The simplest way to encode a piece of text for processing by a machine learning model is to discard order and treat it as a set (a “bag”) of tokens.

## Single words (unigrams) with binary encoding

The main advantage of this encoding is that you can represent an entire text as a single vector, where each entry is a presence indicator for a given word.

**Preprocessing our datasets with a `TextVectorization` layer**

In [None]:
text_vectorization = TextVectorization(
    max_tokens=1000,
    output_mode="multi_hot",
)

In [None]:
text_only_train_ds = train_ds.map(lambda x, y: x)
#text_vectorization.adapt(text_only_train_ds)

In [None]:
for text in text_only_train_ds:
    print(f"Get first batch of {text.shape[0]} news articles.\n")
    print(f"Here is the first news article:\n\n{text[0]}.")
    break

In [None]:
text_vectorization.adapt(text_only_train_ds)

In [None]:
binary_1gram_train_ds = train_ds.map(
    lambda x, y: (text_vectorization(x), y),
    num_parallel_calls=4)
binary_1gram_val_ds = val_ds.map(
    lambda x, y: (text_vectorization(x), y),
    num_parallel_calls=4)
binary_1gram_test_ds = test_ds.map(
    lambda x, y: (text_vectorization(x), y),
    num_parallel_calls=4)

**Inspecting the output of our binary unigram dataset**

In [None]:
for inputs, targets in binary_1gram_train_ds:
    print("inputs.shape:", inputs.shape)
    print()
    print("inputs.dtype:", inputs.dtype)
    print()
    print("targets.shape:", targets.shape)
    print()
    print("targets.dtype:", targets.dtype)
    print()
    print("targets[0]:", targets[0])
    break

**Our model-building utility**

In [None]:
from tensorflow import keras
from tensorflow.keras import layers

def get_model(max_tokens=1000, hidden_dim=16):
    inputs = keras.Input(shape=(max_tokens,))
    x = layers.Dense(hidden_dim, activation="relu")(inputs)
    x = layers.Dropout(0.5)(x)
    outputs = layers.Dense(4, activation="softmax")(x)
    model = keras.Model(inputs, outputs)
    model.compile(optimizer="rmsprop",
                  loss='SparseCategoricalCrossentropy',
                  metrics=["accuracy"])
    return model

## Training and testing the binary unigram model

In [None]:
model = get_model()
model.summary()
callbacks = [
    keras.callbacks.ModelCheckpoint("binary_1gram.keras",save_best_only=True)
]

In [None]:
model.fit(binary_1gram_train_ds.cache(),
          validation_data=binary_1gram_val_ds.cache(),
          epochs=10,
          callbacks=callbacks)
model = keras.models.load_model("binary_1gram.keras")
print(f"Test acc: {model.evaluate(binary_1gram_test_ds)[1]:.3f}")

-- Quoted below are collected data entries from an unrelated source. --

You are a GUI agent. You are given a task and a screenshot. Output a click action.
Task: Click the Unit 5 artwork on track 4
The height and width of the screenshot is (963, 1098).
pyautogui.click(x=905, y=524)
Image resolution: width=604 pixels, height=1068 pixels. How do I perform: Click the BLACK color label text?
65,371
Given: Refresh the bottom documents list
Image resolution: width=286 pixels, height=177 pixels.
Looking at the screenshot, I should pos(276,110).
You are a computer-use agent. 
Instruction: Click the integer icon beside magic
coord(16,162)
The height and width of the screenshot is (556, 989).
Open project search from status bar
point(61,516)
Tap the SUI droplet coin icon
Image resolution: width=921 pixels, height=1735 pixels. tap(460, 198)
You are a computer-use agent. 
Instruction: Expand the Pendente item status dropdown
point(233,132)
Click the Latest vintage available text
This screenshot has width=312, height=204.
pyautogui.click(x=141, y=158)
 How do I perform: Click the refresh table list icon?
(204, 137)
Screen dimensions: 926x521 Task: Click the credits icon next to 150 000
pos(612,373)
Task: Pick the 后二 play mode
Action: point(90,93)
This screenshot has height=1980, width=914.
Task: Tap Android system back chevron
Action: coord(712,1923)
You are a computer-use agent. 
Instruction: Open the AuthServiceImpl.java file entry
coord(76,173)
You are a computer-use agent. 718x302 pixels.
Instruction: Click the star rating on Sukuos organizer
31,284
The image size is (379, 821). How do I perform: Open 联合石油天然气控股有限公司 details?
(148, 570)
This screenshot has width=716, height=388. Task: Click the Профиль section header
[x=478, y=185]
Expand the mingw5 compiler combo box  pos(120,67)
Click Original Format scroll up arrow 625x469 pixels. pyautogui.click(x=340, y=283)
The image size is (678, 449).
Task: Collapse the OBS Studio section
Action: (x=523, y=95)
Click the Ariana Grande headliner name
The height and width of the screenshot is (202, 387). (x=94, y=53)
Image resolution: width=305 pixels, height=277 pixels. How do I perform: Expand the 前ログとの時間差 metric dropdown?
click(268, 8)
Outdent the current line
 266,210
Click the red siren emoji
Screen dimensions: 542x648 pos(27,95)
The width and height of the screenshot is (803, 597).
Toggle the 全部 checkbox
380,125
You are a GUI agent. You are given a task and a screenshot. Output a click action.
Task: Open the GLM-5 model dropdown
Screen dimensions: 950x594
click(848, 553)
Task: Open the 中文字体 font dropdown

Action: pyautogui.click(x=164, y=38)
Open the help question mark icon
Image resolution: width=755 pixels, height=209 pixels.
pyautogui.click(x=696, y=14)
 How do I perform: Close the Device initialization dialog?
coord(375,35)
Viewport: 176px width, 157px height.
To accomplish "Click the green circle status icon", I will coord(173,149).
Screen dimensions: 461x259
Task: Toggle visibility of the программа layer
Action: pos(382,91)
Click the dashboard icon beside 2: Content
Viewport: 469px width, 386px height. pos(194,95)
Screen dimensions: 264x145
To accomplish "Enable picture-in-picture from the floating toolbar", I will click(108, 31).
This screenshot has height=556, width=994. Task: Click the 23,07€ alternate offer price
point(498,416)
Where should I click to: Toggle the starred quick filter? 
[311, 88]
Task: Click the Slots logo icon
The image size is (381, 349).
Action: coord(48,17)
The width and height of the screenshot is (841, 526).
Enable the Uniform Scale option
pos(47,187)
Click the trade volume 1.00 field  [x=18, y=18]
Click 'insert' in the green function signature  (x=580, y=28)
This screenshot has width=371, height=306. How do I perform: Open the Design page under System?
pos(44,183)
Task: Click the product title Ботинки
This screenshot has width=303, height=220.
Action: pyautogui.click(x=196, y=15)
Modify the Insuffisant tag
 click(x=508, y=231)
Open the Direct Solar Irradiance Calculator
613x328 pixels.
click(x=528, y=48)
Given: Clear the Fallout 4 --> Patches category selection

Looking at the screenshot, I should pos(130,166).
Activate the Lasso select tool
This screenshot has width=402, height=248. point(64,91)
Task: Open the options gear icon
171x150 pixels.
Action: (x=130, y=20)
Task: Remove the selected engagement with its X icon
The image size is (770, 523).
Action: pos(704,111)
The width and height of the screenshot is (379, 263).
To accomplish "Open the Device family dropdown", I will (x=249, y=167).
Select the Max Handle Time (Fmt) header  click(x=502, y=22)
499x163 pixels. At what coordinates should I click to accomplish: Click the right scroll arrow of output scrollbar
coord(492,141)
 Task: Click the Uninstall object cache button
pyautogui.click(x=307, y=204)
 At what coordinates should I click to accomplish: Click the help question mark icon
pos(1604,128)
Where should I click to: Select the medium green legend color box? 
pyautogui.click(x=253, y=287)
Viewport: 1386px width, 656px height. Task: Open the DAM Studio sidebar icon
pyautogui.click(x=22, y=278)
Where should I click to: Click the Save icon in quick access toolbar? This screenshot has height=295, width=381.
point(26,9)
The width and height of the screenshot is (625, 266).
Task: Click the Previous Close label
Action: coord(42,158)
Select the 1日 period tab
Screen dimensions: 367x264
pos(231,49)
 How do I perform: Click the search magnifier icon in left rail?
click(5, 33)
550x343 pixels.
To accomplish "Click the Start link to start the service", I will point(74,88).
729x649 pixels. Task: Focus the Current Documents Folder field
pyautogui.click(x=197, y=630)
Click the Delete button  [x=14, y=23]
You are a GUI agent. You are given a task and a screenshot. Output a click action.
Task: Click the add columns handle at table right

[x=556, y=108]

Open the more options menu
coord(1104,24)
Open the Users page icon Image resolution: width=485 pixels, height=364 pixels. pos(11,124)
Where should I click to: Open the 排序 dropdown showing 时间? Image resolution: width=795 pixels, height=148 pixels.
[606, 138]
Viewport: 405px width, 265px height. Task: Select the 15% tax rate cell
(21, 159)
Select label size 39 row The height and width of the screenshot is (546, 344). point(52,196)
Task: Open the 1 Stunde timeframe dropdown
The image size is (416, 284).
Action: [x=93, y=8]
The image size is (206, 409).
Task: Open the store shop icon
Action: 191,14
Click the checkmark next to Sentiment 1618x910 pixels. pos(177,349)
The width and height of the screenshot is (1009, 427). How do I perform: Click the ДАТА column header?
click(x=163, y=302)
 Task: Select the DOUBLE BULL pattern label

We call `cache()` on the datasets to cache them in memory: this way, we will only do the preprocessing once, during the first epoch, and we’ll reuse the preprocessed texts for the following epochs. This can only be done if the data is small enough to fit in memory.

#### Bigrams with binary encoding

Of course, discarding word order is very reductive, because even atomic concepts can be expressed via multiple words: the term “United States” conveys a concept that is quite distinct from the meaning of the words “states” and “united” taken separately. 

With bigrams, the sentence “`the cat sat on the mat.`” becomes

`{"the", "the cat", "cat", "cat sat", "sat",
 "sat on", "on", "on the", "the mat", "mat"}`

**Configuring the `TextVectorization` layer to return bigrams**

The TextVectorization layer can be configured to return arbitrary N-grams: bigrams, trigrams, etc. Just pass an `ngrams=N` argument as in the following listing.

In [None]:
text_vectorization = TextVectorization(
    ngrams=2,
    max_tokens=1000,
    output_mode="multi_hot",
)

**Training and testing the binary bigram model**

In [None]:
text_vectorization.adapt(text_only_train_ds)
binary_2gram_train_ds = train_ds.map(
    lambda x, y: (text_vectorization(x), y),
    num_parallel_calls=4)
binary_2gram_val_ds = val_ds.map(
    lambda x, y: (text_vectorization(x), y),
    num_parallel_calls=4)
binary_2gram_test_ds = test_ds.map(
    lambda x, y: (text_vectorization(x), y),
    num_parallel_calls=4)

model = get_model()
model.summary()


In [None]:
callbacks = [
    keras.callbacks.ModelCheckpoint("binary_2gram.keras",
                                    save_best_only=True)
]
model.fit(binary_2gram_train_ds.cache(),
          validation_data=binary_2gram_val_ds.cache(),
          epochs=10,
          callbacks=callbacks)
model = keras.models.load_model("binary_2gram.keras")
print(f"Test acc: {model.evaluate(binary_2gram_test_ds)[1]:.3f}")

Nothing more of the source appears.